Convergence in Distribution of a Normalized Sum of Independent Poisson($k$) Random Variables

Question

Let $\{X_k \}_{k=1}^{\infty}$ be a sequence of independent random variables such that $X_k \sim$ Poisson($k$) for each $k.$ Consider the sequence of random variables $\{Y_n \}_{n=1}^{\infty}$ such that $$Y_n = \frac{1}{n^2} \sum_{k=1}^{n} X_k.$$ Prove that $Y_n$ converges in distribution as $n \to \infty,$ and find the limiting distribution.

On first glance, this appears to be a question that can be modified so as to be handled using the Central Limit Theorem; however, this has proven quite difficult thus far. Consider a sequence of independent and identically distributed Poisson(1) random variables $\{W_i \}_{i = 1}^{\infty}.$ We note that each of our original Poisson($k$) random variables is equal in distribution to a sum of independent Poisson(1) random variables, particularly $X_k \stackrel{d}{=} \sum_{i=1}^{k} W_i,$ from which it follows that $$Y_n = \frac{1}{n^2} \sum_{k=1}^{n} X_k \stackrel{d}{=} \frac{1}{n^2} \sum_{k=1}^{n} \bigg( \sum_{i=1}^{k} W_i \bigg) = \frac{n-1}{n^2} \sum_{k=1}^{n} W_k - \frac{1}{n^2} \sum_{k=1}^{n} k W_k,$$ where the last equality follows from writing out the double sum and doing some rearranging. Unfortunately, it is here that I get stuck. I am uncertain how to deal with either of these sums as we take the limit as $n$ approaches infinity. Can anyone provide any useful information or hints?

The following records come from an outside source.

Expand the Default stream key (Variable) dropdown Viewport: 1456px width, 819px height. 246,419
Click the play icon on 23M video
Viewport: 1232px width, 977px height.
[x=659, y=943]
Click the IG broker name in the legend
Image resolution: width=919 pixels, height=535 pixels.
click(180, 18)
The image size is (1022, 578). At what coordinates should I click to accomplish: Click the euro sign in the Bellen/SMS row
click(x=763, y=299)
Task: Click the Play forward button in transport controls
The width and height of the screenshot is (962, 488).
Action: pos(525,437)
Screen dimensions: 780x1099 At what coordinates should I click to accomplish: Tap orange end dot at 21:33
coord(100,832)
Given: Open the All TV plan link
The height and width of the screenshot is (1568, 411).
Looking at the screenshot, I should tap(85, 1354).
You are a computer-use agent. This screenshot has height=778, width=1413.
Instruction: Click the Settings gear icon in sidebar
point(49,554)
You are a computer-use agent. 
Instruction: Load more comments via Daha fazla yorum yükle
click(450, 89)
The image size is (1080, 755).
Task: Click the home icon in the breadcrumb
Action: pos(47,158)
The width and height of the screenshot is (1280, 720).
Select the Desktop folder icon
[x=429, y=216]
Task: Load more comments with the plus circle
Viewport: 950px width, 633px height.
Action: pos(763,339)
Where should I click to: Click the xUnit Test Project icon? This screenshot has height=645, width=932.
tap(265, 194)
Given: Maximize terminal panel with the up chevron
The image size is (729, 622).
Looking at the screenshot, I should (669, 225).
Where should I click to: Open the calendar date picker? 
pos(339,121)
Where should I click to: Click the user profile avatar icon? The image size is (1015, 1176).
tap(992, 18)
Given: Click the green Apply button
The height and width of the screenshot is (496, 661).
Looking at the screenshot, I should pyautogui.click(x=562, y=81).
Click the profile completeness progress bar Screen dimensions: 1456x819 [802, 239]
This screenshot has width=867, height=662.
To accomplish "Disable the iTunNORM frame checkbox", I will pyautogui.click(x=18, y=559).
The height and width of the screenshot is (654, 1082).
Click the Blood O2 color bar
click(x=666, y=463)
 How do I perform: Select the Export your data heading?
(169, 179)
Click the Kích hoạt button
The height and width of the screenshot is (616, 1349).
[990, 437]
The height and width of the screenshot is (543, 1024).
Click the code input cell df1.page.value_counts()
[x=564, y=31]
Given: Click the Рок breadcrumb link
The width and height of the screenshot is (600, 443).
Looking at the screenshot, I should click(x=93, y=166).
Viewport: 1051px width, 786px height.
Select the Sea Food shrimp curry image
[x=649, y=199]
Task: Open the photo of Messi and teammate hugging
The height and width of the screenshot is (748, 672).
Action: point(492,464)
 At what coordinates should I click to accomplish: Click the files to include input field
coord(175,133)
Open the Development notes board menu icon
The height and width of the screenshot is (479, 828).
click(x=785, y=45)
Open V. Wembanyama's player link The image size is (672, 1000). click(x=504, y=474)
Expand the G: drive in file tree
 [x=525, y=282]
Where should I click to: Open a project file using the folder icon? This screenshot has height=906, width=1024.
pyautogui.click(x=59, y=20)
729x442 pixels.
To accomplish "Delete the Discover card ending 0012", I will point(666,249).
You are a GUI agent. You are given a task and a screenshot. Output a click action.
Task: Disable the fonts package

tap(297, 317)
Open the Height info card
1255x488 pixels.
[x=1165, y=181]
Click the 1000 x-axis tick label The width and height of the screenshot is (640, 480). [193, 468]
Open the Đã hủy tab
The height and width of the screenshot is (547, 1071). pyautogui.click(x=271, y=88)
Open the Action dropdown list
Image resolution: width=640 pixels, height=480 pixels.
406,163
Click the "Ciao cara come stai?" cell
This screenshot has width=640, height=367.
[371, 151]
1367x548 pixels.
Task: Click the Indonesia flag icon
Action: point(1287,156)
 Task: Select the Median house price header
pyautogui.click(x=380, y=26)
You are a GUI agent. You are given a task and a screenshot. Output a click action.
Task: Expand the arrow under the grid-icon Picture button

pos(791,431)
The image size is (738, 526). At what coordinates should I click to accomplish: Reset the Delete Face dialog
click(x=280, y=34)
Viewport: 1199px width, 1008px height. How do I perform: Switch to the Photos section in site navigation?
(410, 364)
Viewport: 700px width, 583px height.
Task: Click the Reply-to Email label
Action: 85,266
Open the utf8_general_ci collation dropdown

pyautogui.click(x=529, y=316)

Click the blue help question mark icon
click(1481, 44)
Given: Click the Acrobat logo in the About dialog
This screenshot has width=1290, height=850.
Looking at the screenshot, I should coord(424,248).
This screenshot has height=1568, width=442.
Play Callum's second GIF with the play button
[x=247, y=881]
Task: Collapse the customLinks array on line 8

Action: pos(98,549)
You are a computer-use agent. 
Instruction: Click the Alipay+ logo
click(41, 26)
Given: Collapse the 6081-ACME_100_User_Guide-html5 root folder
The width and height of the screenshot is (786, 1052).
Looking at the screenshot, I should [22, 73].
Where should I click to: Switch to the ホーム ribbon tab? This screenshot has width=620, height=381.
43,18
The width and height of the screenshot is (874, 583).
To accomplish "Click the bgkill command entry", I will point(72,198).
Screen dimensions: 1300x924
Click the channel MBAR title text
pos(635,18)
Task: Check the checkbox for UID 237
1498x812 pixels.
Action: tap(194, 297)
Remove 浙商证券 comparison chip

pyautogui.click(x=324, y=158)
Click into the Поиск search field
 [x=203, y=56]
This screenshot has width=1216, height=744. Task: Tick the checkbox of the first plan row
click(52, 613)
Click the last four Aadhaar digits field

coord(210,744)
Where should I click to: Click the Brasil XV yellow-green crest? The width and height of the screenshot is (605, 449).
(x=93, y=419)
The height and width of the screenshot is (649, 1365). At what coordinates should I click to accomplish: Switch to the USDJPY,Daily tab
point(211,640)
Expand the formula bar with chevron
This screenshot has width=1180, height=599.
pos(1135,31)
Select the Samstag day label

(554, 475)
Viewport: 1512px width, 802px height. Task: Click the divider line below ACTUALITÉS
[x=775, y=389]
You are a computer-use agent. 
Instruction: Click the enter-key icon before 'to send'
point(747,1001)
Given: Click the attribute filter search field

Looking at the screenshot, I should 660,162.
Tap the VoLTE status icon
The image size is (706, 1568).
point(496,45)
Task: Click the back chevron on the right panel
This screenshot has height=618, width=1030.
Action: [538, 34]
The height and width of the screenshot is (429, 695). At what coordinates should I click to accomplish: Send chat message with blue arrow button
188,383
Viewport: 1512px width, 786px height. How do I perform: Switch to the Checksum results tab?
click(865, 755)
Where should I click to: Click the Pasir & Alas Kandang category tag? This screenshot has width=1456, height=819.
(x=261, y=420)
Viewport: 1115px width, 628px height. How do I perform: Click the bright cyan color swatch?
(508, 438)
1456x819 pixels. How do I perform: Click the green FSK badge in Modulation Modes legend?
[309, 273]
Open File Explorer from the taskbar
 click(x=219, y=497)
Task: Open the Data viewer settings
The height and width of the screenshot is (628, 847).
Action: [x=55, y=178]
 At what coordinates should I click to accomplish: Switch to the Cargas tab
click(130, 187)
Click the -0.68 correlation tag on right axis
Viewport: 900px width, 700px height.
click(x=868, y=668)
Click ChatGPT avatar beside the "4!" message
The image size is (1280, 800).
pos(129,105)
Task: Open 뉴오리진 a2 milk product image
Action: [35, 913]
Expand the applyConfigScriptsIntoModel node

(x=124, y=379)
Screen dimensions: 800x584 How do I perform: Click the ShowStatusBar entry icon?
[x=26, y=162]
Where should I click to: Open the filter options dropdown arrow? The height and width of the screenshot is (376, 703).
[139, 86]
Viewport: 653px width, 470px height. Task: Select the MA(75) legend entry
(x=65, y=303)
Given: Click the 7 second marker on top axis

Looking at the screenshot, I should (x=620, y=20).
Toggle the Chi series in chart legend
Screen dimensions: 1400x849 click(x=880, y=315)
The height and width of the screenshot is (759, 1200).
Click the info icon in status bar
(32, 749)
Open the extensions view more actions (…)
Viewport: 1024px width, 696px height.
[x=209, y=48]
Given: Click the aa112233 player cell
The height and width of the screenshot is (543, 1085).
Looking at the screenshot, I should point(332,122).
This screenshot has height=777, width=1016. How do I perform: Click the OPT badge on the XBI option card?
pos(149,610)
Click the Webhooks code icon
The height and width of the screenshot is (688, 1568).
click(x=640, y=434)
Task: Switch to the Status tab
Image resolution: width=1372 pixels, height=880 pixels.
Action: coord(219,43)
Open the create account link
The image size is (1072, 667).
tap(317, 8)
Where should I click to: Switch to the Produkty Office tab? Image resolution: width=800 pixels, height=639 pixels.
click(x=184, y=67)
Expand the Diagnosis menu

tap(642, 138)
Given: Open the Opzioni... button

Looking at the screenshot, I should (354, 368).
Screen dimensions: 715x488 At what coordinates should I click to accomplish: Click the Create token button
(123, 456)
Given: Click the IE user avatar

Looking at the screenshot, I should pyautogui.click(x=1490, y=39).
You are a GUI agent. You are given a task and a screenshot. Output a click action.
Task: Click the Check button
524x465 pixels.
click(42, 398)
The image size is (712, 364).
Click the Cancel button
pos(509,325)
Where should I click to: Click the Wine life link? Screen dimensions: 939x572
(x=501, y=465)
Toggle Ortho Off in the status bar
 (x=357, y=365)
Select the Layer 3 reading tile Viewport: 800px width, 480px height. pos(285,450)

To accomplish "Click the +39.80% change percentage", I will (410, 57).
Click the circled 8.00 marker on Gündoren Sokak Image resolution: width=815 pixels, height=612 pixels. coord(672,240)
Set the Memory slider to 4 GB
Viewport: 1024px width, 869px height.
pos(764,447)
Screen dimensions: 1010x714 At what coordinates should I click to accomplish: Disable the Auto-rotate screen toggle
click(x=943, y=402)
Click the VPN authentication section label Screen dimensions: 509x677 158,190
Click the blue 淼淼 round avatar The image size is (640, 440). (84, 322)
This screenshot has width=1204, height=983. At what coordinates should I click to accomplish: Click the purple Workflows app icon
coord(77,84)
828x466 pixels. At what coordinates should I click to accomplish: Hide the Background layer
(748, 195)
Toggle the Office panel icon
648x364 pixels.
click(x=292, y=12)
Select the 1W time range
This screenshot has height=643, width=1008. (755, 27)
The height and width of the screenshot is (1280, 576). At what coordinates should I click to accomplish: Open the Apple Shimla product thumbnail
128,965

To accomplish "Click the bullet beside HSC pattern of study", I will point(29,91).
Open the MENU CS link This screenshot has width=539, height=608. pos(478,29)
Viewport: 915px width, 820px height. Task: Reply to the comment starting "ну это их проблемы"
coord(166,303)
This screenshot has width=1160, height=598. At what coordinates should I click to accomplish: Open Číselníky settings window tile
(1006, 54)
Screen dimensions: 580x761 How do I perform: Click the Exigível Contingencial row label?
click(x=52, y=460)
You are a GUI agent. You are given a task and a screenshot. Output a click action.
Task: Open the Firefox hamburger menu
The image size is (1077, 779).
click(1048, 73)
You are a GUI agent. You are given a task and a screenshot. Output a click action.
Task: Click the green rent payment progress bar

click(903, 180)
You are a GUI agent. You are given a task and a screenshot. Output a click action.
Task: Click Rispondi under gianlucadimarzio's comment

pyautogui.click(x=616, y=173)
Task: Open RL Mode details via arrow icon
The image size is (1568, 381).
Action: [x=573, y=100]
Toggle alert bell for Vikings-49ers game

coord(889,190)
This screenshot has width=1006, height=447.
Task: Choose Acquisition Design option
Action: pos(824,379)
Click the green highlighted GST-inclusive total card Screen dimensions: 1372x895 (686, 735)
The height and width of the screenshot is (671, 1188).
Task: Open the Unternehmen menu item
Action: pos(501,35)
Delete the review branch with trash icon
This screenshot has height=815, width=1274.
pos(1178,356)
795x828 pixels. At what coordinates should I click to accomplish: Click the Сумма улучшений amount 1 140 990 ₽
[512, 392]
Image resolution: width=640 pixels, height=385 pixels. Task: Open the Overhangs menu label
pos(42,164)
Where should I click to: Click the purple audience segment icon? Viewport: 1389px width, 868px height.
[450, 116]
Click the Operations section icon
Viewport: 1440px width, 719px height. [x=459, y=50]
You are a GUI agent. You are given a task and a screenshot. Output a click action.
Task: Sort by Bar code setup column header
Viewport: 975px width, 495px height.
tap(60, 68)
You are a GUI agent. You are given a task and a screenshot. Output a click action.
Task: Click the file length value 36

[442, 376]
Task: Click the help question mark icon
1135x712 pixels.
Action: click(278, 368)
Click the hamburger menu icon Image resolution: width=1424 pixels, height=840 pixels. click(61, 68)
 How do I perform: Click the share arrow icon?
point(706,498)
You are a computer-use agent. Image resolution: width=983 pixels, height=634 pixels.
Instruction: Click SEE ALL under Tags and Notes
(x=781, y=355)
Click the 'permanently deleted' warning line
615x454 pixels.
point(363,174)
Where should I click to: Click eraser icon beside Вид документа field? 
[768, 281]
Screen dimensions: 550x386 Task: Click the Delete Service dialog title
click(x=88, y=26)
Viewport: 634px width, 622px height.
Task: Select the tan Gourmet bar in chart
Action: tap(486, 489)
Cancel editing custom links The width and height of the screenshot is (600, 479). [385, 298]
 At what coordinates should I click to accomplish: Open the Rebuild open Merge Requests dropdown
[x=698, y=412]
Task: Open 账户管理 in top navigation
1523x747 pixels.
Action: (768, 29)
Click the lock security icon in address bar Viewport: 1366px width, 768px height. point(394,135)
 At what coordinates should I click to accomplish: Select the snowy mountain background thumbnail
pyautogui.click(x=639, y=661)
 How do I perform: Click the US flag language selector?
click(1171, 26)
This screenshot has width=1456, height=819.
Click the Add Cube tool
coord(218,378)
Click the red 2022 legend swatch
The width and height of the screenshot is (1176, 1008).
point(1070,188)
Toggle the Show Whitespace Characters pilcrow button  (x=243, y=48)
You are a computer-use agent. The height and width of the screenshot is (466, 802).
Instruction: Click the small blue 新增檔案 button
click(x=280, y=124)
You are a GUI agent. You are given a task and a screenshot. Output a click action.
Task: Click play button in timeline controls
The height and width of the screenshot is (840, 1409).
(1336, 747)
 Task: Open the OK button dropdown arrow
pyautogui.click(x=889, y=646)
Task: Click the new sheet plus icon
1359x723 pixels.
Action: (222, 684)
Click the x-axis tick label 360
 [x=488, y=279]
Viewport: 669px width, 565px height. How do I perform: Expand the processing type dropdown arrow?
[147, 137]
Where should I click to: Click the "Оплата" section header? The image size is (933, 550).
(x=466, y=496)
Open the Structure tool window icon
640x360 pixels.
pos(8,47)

Ultimately, I would like to use the fact that $$\frac{1}{\sqrt{n}} \sum_{k=1}^{n} (W_k - 1) \stackrel{d}{\to} \mbox{n}(0,1)$$ by the Central Limit Theorem, noting that $\mu = \mathbb{E} (W_1) = 1$ and $\sigma = \sqrt{\mbox{Var} (W_1)} = 1.$

Answer 1

Each $X_k$ can be thought of as the sum of $k$ iid copies of a Poisson(1) random variable. Let $\{W_i\}_{i=1}^\infty$ be an iid sequence of Poisson(1) random variables. Then $\sum_{k=1}^n X_k$ is the sum of $1+2+\cdots+n=n(n+1)/2$ iid Poisson(1) random variables. Let $m=n(n+1)/2$.

By the Law of Large Numbers,

$$\frac 1m \sum_{j=1}^m W_j \xrightarrow{d}E[W_1]=1. $$

Now note that because $\lim_{n\to\infty} \frac m{n^2}=\lim_{n\to\infty}\frac{n(n+1)/2}{n^2}=\frac12$

$$Y_n=\frac1{n^2}\sum_{k=1}^n X_n = \frac{m}{n^2}\cdot \frac1m \sum_{j=1}^m W_j\xrightarrow{d}\frac12 \cdot 1=\frac12.$$

Answer 2

Your $n^2 Y_n$ is Poisson distributed with expectation $1+2+\cdots+n = \binom{n+1}{2} \sim n^2/2$. So $(n^2 Y_n - n^2/2)/\sqrt{n^2/2}$ converges in distribution to a standard normal.

Answer 3

Since each $X_k$ is Poisson distributed with parameter $k$, it has mean and variance equal to $k$. Hence $$ \mathbb{E}[Y_n]=\frac{1+2+\dots+n}{n^2}=\frac{n+1}{2n}$$ and $$ \mathrm{var}(Y_n)=\frac{1+2+\dots+n}{n^4}=\frac{n+1}{2n^3}\leq \frac{1}{n^2}$$

For a given $\varepsilon>0$, if we choose $n$ sufficiently large that $\frac{n+1}{2n}-\frac{1}{2}<\varepsilon$, then it follows from Chebyshev's inequality that $$ \mathbb{P}\Big(\Big|Y_n-\frac{1}{2}\Big|>2\varepsilon\Big)\leq \mathbb{P}(|Y_n-\mathbb{E}[Y_n]|>\varepsilon)\leq \frac{\mathrm{var}(Y_n)}{\varepsilon^2}\leq \frac{1}{\varepsilon^2n^2}\to 0$$ as $n\to\infty$.

Therefore $Y_n\to\frac{1}{2}$ in probability, hence in distribution.